There are many, many other examples of oaths in the Old Testament.

A vow is a specific kind of oath in which the person making the vow solemnly swears to pay something to God in return for God’s favor or blessing in a certain matter. In the Law of Moses, there is a very strong connection between vows and votive offerings. A votive offering was a special form of the peace offerings (Leviticus 7:16). It is an offering made in fulfillment of a vow.

In 1 Samuel 1, Hannah, the mother of Samuel, vowed that if God would grant her a son, seeing that she was barren, she would devote her son to God as a Nazirite. God did give her a son, and she fulfilled her vow, bringing Samuel to the temple and giving him over to Eli, the high priest.

There are numerous other examples of vows in the Old Testament, some frivolous, some foolish, such as Jephthah’s rash vow, and some admirable.

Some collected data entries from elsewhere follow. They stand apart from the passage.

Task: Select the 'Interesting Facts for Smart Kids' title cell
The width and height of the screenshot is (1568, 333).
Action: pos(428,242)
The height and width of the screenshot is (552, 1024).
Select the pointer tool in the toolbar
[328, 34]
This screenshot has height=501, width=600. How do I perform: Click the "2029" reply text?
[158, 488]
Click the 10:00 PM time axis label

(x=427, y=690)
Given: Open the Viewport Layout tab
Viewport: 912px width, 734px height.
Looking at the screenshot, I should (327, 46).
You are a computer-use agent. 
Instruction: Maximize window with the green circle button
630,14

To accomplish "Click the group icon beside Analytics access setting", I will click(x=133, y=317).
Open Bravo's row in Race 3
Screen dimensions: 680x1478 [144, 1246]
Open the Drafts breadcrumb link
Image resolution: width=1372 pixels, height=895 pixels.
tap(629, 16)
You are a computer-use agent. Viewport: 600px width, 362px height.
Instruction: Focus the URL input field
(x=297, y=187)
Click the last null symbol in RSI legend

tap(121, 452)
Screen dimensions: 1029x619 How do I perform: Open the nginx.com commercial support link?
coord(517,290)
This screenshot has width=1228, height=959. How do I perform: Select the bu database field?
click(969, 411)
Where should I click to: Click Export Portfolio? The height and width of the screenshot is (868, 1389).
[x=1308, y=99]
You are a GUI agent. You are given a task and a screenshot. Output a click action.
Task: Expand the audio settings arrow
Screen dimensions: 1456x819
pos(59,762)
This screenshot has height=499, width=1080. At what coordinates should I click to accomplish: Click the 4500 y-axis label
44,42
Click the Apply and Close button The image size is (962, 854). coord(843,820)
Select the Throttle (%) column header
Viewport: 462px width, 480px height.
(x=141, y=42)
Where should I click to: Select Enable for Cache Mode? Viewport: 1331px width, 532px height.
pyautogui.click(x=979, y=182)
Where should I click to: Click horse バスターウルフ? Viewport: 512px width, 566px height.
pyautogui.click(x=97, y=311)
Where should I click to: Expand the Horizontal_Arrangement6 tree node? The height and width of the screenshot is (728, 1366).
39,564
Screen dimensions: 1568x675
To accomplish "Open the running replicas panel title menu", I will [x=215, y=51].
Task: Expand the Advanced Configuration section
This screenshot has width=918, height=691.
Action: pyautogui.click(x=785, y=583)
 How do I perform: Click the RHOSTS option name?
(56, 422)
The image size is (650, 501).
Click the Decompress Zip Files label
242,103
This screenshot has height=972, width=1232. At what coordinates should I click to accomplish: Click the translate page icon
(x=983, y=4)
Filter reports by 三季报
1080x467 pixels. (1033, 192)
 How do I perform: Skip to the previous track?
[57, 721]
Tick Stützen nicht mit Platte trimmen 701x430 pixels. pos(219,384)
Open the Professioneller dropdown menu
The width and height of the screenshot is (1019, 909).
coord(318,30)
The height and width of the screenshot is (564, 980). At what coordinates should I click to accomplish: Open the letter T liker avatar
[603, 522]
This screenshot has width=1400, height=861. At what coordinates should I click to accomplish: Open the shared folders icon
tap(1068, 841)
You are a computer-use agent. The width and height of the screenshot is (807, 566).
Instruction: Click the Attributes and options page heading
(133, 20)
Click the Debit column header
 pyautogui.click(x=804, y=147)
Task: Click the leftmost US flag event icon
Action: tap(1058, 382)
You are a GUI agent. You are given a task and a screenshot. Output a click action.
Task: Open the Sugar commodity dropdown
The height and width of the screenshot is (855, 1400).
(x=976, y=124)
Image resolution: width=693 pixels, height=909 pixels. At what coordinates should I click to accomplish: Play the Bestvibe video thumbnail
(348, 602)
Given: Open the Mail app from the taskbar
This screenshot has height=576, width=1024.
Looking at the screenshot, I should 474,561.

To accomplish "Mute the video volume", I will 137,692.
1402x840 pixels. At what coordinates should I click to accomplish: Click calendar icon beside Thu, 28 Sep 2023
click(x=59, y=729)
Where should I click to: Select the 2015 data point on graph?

In Matthew 5:33, Jesus said,

You have heard that the ancients were told, “You shall not make false vows, but shall fulfill your vows to the Lord.”

This statement in itself was not a distortion of the Law. It was derived from the Law as surely as were the first two “you have heard” statements in His sermon, “You shall not commit murder” and “You shall not commit adultery.”

Deuteronomy 23:21-23:

21 “When you make a vow to the Lord your God, you shall not delay to pay it, for it would be sin in you, and the L ord your God will surely require it of you.

22 “However, if you refrain from vowing, it would not be sin in you.

23 “You shall be careful to perform what goes out from your lips, just as you have voluntarily vowed to the L ord your God, what you have promised.”

Ecclesiastes 5:4-5:

4 When you make a vow to God, do not be late in paying it, for He takes no delight in fools. Pay what you vow!

5 It is better that you should not vow, than that you should vow and not pay!

God didn’t take this lightly. He still doesn’t.

I find nothing in Matthew 5:33 that fails to match up with clear statements contained in the Law. The error of the Pharisees that Jesus is addressing here was not in misstating the Law; it is in mishandling the Law. They missed the point of the Law. We will come back to that shortly.

“But I say to you, make no oath at all, either by heaven, for it is the throne of God, or by the earth, for it is the footstool of His feet, or by Jerusalem, for it is the city of the great King. Nor shall you make an oath by your head, for you cannot make one hair white or black” (Matthew 5:34-36).

What is the significance of swearing “by” someone or something?

In the Old Testament, when you swore by someone, you were invoking that person as: (1) a corroborating witness to attest to your words; and (2) a judge against you if your words were found to be untrue. You were invoking the name of one whose witness is reliable and trustworthy, to testify to the trustworthiness of your words. At the same time, you were acknowledging your accountability to that person, agreeing that you expected to be judged by Him if you were found to be speaking falsely. This is why, as Hebrews 6:16 says, “men swear by one greater than themselves” – i.e., one to whom they are accountable.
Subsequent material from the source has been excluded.